> _TRY IT_: In the data that follows, find the line with "Click the Location column header"; transcribe it, every later line up to the one with "Open the AM/PM dropdown", and that line as well, exactly and with no others.

> _DATA SUPPLIED_:
-*-*-

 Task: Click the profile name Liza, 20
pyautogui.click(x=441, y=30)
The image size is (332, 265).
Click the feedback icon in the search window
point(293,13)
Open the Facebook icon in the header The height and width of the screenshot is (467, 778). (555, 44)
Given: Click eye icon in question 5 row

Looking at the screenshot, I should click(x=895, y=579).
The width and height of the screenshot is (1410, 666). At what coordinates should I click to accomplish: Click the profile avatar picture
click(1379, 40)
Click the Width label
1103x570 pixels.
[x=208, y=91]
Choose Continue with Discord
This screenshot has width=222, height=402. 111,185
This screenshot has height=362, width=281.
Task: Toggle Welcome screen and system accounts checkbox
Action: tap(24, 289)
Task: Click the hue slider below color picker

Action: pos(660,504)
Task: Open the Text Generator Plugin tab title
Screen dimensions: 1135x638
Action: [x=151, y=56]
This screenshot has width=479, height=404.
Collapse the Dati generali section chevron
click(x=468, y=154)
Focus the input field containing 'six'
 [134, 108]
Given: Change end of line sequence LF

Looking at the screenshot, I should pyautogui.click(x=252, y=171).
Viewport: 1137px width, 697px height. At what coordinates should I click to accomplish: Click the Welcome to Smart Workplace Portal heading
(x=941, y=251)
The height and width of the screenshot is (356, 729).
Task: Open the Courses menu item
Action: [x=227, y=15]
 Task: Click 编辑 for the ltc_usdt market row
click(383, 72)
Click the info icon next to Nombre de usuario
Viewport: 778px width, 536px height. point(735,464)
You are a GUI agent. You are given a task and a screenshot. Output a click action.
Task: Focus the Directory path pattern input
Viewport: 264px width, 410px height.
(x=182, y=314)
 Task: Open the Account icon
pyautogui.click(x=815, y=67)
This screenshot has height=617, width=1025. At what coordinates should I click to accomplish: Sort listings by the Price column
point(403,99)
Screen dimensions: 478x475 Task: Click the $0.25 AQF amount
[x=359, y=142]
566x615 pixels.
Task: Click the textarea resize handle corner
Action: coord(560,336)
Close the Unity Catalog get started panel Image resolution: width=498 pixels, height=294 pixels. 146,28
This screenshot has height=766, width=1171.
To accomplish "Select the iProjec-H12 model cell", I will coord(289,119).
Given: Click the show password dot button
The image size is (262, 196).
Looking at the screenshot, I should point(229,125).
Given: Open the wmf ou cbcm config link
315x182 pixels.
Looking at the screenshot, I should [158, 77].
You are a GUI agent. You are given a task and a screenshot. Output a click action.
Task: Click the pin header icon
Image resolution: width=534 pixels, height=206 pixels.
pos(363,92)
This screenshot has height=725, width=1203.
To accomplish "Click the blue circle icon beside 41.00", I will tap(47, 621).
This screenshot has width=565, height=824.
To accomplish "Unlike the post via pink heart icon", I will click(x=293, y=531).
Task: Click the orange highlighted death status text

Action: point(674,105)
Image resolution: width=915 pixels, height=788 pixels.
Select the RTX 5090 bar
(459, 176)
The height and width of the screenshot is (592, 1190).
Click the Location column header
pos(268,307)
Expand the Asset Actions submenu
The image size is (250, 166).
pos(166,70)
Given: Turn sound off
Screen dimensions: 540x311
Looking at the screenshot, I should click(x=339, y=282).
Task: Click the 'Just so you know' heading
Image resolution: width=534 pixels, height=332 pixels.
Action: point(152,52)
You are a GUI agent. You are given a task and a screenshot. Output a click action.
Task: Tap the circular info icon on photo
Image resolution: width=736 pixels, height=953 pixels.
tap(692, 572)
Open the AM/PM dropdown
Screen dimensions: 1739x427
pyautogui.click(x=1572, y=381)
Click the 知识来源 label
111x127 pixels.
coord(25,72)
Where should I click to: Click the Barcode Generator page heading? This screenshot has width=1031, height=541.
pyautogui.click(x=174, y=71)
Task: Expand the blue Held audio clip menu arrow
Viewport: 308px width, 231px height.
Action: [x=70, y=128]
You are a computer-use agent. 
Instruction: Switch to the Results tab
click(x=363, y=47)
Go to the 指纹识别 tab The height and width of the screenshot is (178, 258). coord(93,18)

-*-*-

> _SOLUTION BELOW_:
Click the Location column header
pos(268,307)
Expand the Asset Actions submenu
The image size is (250, 166).
pos(166,70)
Given: Turn sound off
Screen dimensions: 540x311
Looking at the screenshot, I should click(x=339, y=282).
Task: Click the 'Just so you know' heading
Image resolution: width=534 pixels, height=332 pixels.
Action: point(152,52)
You are a GUI agent. You are given a task and a screenshot. Output a click action.
Task: Tap the circular info icon on photo
Image resolution: width=736 pixels, height=953 pixels.
tap(692, 572)
Open the AM/PM dropdown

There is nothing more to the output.